Russia has also said it was closing its 4,185-kilometre (2,600-mile) border with China.
Why is it called coronavirus? What does corona mean?
According to the Centre for Disease Control and Prevention (CDC) coronaviruses are a group of viruses which produce symptoms similar to that of flu.
Symptoms can range from a runny nose, cough, sore throat and fever, but can also escalate to pneumonia.
Coronavirus gets its name from the word ‘corona’ which means crown in Latin.
Coronavirus has a series of crown-like spikes on its surface, which is the reason for the name.
Other well-known coronaviruses include severe acute respiratory syndrome (SARS) and Middle East respiratory syndrome (MERS).
The first SARS outbreak came in China between November 2002 and July 2003 which triggered 8,098 cases, resulting in 774 deaths reported in 17 countries.
MERS was first reported in Saudi Arabia in 2012 and has since spread to several other countries, including the United States.
Most people infected with MERS-CoV developed severe respiratory illness, including fever, cough, and shortness of breath. Many of them have died.

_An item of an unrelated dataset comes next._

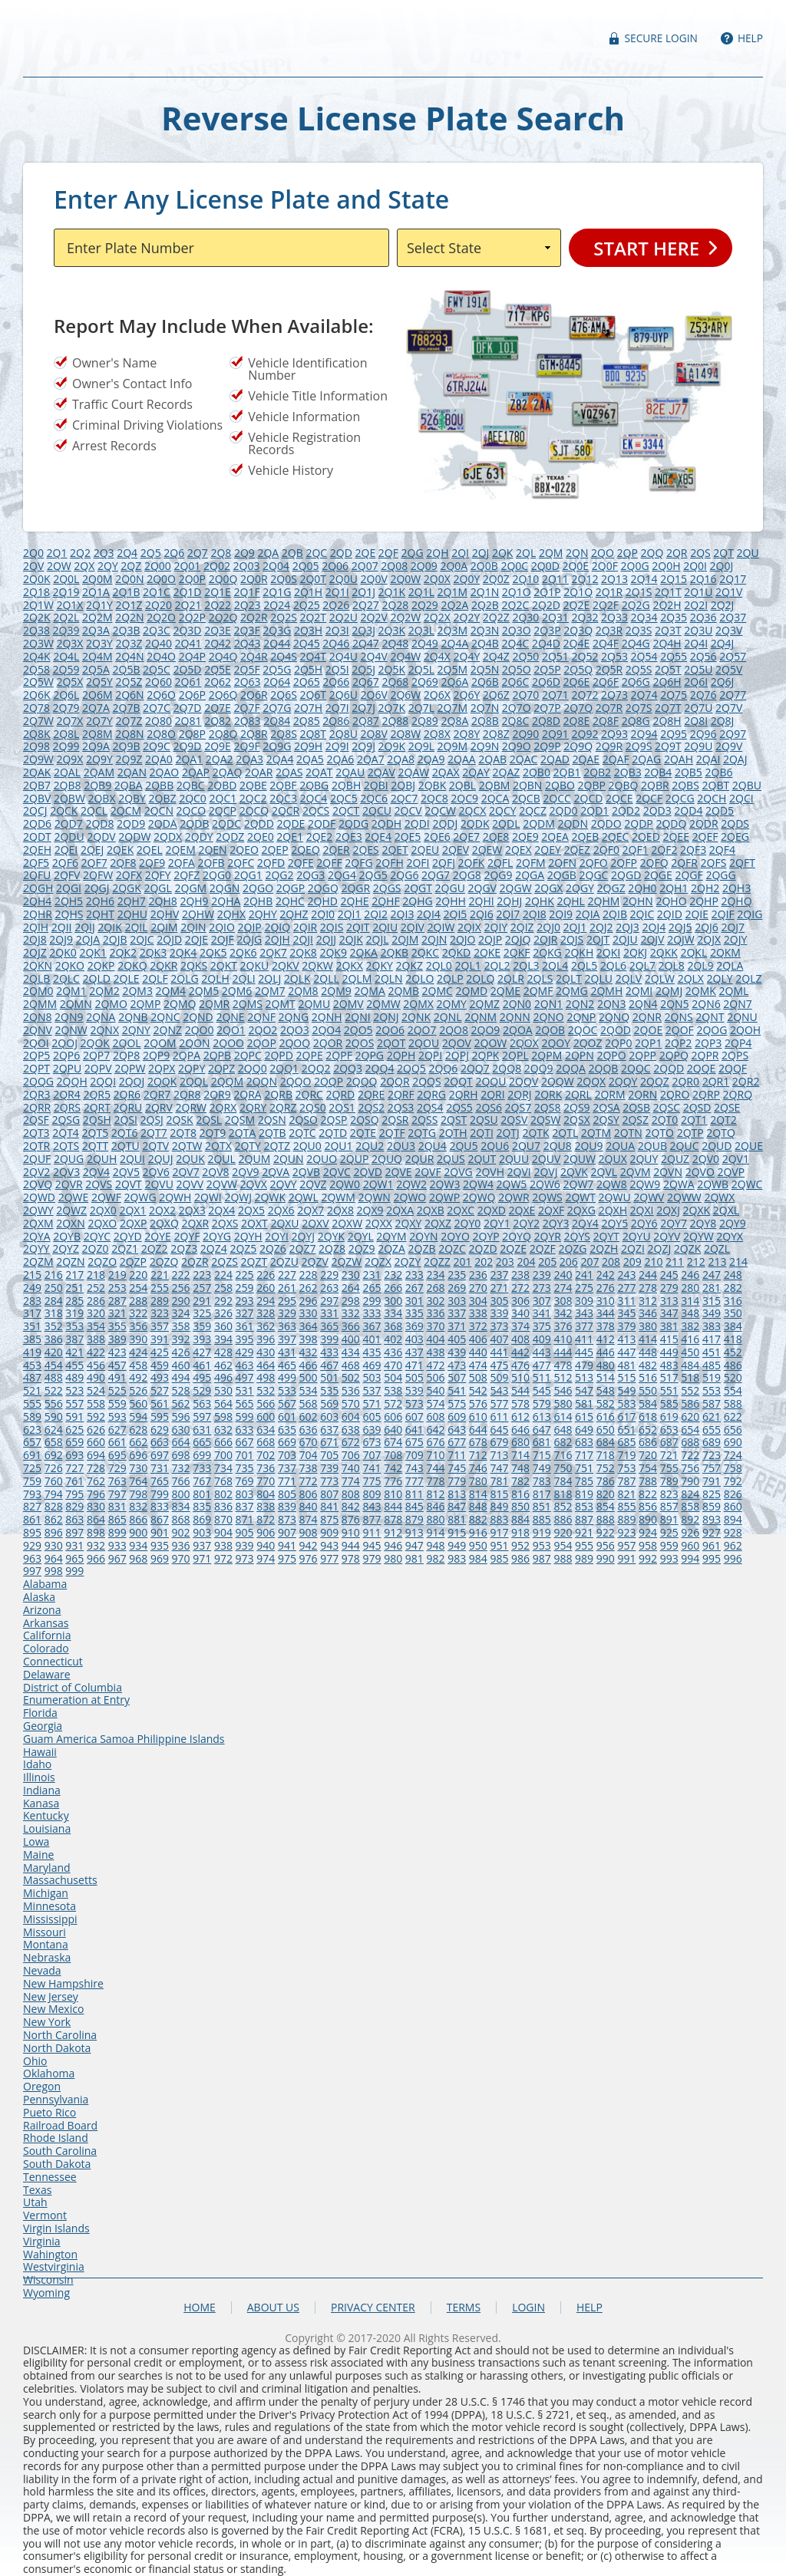 The height and width of the screenshot is (2576, 786). What do you see at coordinates (202, 1506) in the screenshot?
I see `835` at bounding box center [202, 1506].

Dr Mike Ryan, head of WHO health emergencies programmes, said China had “a laser focus” on stopping the coronavirus outbreak.

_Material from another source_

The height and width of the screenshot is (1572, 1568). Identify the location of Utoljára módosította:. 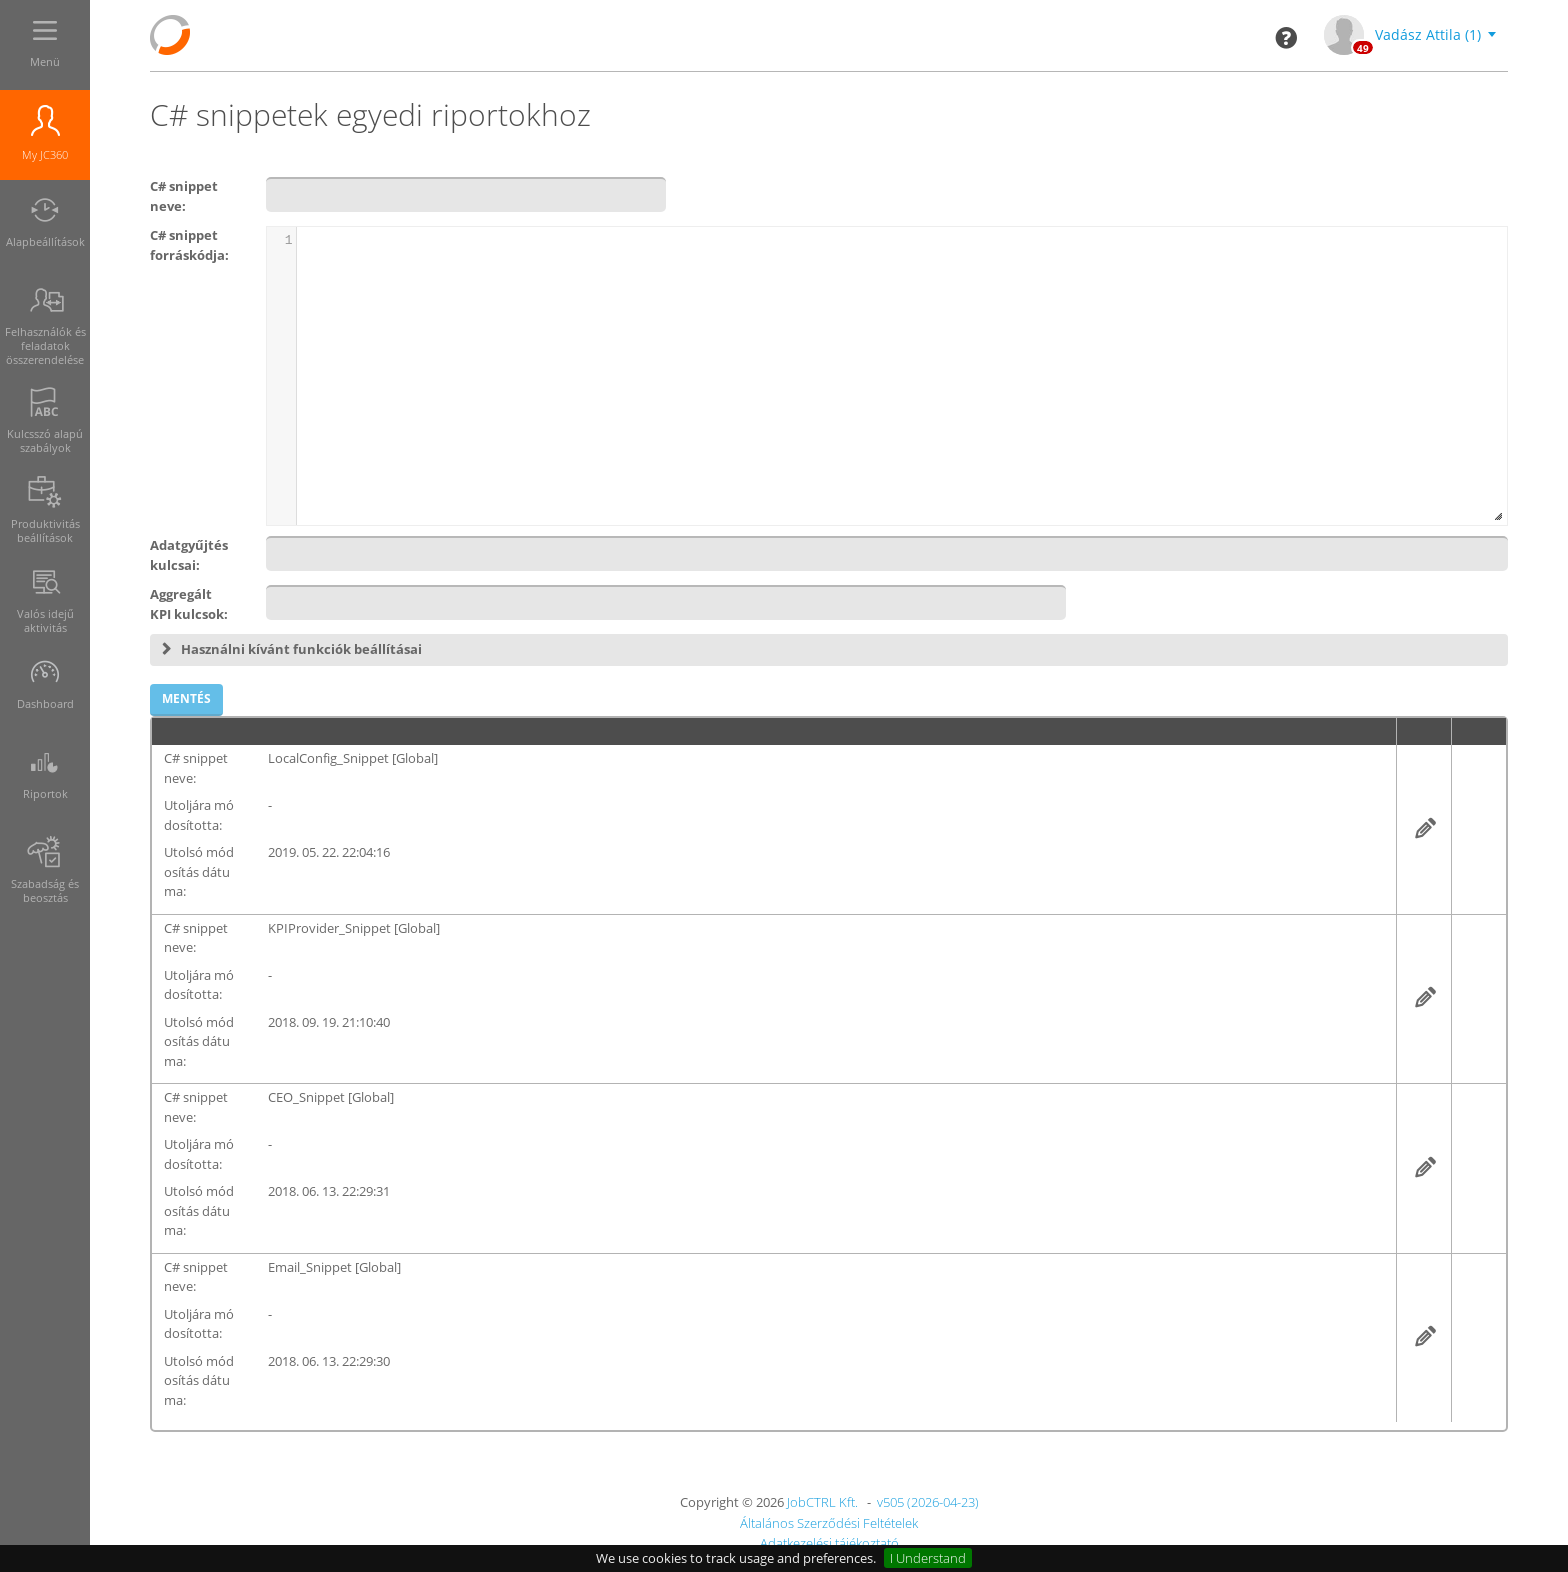
(199, 815).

He said: “We are at an important juncture in this event. We believe these chains of transmission can still be interrupted.
Referring to China he continued: “They are taking extraordinary measures in the face of what is an extraordinary challenge.”
The coronavirus has remained “remarkably stable”, according to Dr Ryan, a veteran of outbreaks including the SARS epidemic as well as Ebola outbreaks in West Africa.